Assigned task » Reproduce verbatim the stretch of rows from the line containing "coordinates (52, 308)." through the line containing "coordinates (233, 409).", with both of those lines included.

Dataset entries:
::::::::
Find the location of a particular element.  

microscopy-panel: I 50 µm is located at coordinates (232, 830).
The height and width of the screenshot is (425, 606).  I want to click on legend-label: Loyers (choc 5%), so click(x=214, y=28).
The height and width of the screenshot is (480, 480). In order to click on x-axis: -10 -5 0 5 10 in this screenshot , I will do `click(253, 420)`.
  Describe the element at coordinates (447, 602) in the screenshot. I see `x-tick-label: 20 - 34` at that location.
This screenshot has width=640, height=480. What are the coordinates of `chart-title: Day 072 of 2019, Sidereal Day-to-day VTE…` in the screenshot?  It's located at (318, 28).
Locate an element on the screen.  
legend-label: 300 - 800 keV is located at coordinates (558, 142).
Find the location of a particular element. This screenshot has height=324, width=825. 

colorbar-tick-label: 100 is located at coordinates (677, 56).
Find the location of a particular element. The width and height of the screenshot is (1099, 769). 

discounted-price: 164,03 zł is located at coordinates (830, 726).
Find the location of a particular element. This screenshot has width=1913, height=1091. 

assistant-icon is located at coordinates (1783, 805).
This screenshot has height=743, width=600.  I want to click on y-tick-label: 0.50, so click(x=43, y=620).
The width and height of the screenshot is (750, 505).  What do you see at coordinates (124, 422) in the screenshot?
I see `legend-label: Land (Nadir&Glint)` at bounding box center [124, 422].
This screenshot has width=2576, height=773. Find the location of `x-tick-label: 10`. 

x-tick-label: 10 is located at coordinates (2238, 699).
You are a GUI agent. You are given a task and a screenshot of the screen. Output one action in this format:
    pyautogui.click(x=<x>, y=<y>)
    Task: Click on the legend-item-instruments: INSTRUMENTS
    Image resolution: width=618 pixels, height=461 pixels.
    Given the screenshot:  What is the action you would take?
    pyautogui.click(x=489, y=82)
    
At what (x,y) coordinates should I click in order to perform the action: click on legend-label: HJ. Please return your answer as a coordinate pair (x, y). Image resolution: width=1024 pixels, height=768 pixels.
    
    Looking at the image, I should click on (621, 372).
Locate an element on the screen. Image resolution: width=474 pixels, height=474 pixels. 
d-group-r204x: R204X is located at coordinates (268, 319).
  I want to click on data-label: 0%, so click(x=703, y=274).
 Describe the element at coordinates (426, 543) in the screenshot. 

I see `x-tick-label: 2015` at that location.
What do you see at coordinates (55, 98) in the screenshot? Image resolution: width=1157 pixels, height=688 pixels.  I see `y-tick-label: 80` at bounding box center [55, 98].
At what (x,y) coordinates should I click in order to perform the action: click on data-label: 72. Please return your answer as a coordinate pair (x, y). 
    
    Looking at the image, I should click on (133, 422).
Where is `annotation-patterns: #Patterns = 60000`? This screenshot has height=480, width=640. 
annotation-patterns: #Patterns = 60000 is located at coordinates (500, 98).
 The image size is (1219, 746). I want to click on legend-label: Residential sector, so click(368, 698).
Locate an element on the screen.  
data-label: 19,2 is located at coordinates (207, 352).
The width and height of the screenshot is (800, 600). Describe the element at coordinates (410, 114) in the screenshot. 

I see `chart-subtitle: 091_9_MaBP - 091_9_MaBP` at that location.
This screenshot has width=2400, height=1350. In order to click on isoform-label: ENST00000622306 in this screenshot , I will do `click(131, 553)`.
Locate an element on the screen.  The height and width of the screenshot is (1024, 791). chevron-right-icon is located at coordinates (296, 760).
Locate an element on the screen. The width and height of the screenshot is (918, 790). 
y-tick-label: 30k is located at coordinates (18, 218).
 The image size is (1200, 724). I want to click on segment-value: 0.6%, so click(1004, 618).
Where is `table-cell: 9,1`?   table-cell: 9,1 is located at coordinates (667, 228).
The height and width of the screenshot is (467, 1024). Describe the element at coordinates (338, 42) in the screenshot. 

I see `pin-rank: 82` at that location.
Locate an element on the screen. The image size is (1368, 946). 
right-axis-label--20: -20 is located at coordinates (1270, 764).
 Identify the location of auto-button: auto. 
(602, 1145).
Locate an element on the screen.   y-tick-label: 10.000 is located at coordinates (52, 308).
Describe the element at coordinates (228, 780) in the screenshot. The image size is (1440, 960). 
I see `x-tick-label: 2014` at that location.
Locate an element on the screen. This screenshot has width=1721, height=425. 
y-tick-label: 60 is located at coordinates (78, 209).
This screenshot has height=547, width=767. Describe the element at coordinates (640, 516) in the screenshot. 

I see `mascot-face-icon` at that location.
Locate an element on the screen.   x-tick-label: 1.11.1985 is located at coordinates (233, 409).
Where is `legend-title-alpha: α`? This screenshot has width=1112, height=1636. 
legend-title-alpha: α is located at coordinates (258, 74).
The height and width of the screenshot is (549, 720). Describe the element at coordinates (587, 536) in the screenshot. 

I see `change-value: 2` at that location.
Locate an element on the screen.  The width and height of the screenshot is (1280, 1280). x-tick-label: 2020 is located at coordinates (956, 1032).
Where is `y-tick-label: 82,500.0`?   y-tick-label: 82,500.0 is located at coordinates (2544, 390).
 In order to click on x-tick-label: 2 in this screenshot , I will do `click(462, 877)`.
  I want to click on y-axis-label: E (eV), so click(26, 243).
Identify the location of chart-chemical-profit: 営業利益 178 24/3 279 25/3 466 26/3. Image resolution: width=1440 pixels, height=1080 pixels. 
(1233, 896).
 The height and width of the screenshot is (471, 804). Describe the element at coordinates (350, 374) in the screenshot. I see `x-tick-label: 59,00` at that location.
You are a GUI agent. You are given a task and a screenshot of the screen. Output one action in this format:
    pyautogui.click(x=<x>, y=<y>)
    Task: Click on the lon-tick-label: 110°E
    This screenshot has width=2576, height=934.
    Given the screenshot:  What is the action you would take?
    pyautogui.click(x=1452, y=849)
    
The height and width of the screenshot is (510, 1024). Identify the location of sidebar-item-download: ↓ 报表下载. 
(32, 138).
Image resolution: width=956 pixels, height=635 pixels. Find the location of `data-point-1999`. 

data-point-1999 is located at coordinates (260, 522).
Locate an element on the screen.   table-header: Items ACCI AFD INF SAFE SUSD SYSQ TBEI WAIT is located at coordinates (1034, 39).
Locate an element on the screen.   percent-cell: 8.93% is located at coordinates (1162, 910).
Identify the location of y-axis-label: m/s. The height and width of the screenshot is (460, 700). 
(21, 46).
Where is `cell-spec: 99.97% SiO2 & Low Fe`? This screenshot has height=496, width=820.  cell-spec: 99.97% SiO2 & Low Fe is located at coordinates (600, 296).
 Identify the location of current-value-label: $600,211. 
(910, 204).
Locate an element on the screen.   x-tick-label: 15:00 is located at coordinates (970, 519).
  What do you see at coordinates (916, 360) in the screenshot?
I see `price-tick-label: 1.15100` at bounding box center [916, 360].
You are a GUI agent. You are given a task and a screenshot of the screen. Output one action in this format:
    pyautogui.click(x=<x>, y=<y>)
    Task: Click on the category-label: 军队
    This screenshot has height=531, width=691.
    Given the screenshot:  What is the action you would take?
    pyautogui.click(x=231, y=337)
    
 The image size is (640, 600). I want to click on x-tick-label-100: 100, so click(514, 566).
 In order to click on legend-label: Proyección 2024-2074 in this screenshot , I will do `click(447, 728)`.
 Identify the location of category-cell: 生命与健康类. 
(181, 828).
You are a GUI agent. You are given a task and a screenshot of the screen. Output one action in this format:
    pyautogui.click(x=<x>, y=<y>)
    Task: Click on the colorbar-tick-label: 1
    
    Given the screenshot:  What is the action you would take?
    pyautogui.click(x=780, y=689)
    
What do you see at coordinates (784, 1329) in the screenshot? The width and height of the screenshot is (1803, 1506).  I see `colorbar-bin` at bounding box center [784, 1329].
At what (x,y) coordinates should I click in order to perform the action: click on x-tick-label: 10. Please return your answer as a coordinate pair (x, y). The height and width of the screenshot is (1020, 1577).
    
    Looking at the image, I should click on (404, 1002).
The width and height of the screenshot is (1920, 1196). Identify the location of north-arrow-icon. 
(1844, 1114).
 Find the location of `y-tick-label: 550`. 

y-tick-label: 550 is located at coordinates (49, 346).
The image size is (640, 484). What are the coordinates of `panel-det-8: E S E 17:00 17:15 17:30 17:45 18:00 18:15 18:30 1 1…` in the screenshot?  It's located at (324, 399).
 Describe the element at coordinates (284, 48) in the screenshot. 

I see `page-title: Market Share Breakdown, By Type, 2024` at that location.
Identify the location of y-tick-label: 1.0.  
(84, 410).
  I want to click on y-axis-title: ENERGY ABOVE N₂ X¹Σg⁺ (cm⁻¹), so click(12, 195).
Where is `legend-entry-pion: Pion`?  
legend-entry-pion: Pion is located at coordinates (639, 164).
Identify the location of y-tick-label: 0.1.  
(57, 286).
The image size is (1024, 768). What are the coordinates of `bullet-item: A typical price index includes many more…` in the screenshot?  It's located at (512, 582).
::::::::
Written answer »
Locate an element on the screen.   y-tick-label: 10.000 is located at coordinates (52, 308).
Describe the element at coordinates (228, 780) in the screenshot. The image size is (1440, 960). 
I see `x-tick-label: 2014` at that location.
Locate an element on the screen. This screenshot has width=1721, height=425. 
y-tick-label: 60 is located at coordinates (78, 209).
This screenshot has height=547, width=767. Describe the element at coordinates (640, 516) in the screenshot. 

I see `mascot-face-icon` at that location.
Locate an element on the screen.   x-tick-label: 1.11.1985 is located at coordinates (233, 409).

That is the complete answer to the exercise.